I have been treating diverticulitis for 30 years the same
way. When I suspect that a patient has
this diagnosis, I prescribe antibiotics.
This has been the standard treatment for this disorder for decades.
I have found that diverticulitis is a slippery entity that
has two trap doors waiting for physicians to fall through.
It is an easy task to
miss the diagnosis. Every physician has
done this.
The diagnosis can be erroneously assigned to a patient. Every physician has done this.
Recognize that the phrase ‘every physician has done this’ includes
me.
The diagnosis can be elusive as there is no diagnostic test
that secures the diagnosis. The
technology tsunami has covered the medical landscape, as it has run over so many
other spheres in our society. Doctors
and patients increasingly rely upon ‘the numbers’. Want proof?
Do you think there are many physicians today who can actually plug a
stethoscope into their ears and hear, let aloneunderstand all of those clickety-clackety heart
sounds? And, if they do, they order an
echocardiogram anyway.
Hey, what's this new fangled contraption?
The medical community and those we serve are hyperfocused on objective data - stuff that can be measured. Here are 3 examples of seemingly reasonable questions that I
believe often miss the mark.
What did
the CAT scan show?
Did the tumor marker
decrease?
Is my carotid arteries screening test normal?
A more relevant question, such as, how
is the patient doing?, is ignored or relegated to a lower priority
status. Who cares if the tumor marker
goes down if the patient doesn’t feel any better?
So, when diverticulitis is a consideration, a physician actually
has to act like a doctor. Sure, a CAT scan can
be consistent with diverticulitis, but many other conditions can precisely
mimic this CAT scan appearance. So, the
physician has to make a ‘clinical diagnosis’ of diverticulitis. This means that the doctor must analyze all
of the data – your symptoms, the labs, radiology results – and then make a
judgment. A common error is when the
diagnosis is prematurely made based primarily on the CAT scan, without weighing
other factors. A clinical diagnosis of
diverticulitis can also be made without a CAT scan or laboratory data. Yes, the doctor can actually perform old
fashion doctoring, which has become rather quaint these days.

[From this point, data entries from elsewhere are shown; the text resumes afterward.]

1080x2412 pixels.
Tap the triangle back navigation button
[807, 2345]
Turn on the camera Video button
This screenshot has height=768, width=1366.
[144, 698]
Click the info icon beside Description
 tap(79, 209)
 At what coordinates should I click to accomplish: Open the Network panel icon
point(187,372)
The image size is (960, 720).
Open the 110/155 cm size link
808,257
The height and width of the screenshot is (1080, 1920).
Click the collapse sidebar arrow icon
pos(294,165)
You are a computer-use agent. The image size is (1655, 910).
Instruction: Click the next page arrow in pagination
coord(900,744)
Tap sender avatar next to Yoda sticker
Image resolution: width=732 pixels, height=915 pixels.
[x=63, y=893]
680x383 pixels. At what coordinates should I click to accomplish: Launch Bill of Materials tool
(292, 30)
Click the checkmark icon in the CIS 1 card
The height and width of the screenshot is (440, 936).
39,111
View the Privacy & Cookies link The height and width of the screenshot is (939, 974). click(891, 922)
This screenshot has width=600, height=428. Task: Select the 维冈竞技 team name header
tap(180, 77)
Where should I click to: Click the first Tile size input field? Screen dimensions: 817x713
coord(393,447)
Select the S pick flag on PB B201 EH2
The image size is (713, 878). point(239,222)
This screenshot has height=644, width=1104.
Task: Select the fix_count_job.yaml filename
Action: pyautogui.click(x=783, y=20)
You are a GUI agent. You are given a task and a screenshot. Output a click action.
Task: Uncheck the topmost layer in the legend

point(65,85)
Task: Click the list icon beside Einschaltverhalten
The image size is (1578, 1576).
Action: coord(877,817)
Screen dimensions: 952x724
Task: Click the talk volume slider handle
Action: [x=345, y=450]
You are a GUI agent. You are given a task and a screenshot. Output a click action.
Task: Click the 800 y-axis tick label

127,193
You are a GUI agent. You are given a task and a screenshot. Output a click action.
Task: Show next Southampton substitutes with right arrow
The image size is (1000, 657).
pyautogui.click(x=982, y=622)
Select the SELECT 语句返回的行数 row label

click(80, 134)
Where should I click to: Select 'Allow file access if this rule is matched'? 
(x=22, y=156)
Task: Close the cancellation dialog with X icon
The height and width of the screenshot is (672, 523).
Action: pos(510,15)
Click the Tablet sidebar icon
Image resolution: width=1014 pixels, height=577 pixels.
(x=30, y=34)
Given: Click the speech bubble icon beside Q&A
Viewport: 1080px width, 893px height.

In my practice, many patients who come to me complaining
that they are experiencing a ‘flare’ of their diverticulitis are mistaken. There is some other explanation for their
stomach pain. Or, the patient may state
that the pain is identical to a prior episode of diverticulitis, but often the original
diagnosis of diverticulitis was incorrect or uncertain.
Yes, I admit again there is always the chance the patient is right and I
am wrong, but hopefully my decades of training and experience are worth
something.
My points above are certainly not restricted to diverticulitis. They cross into every medical specialty. Technology
and objective data too often are wag the dog. Who do you want evaluating your medical symptoms, a physician or Alexa?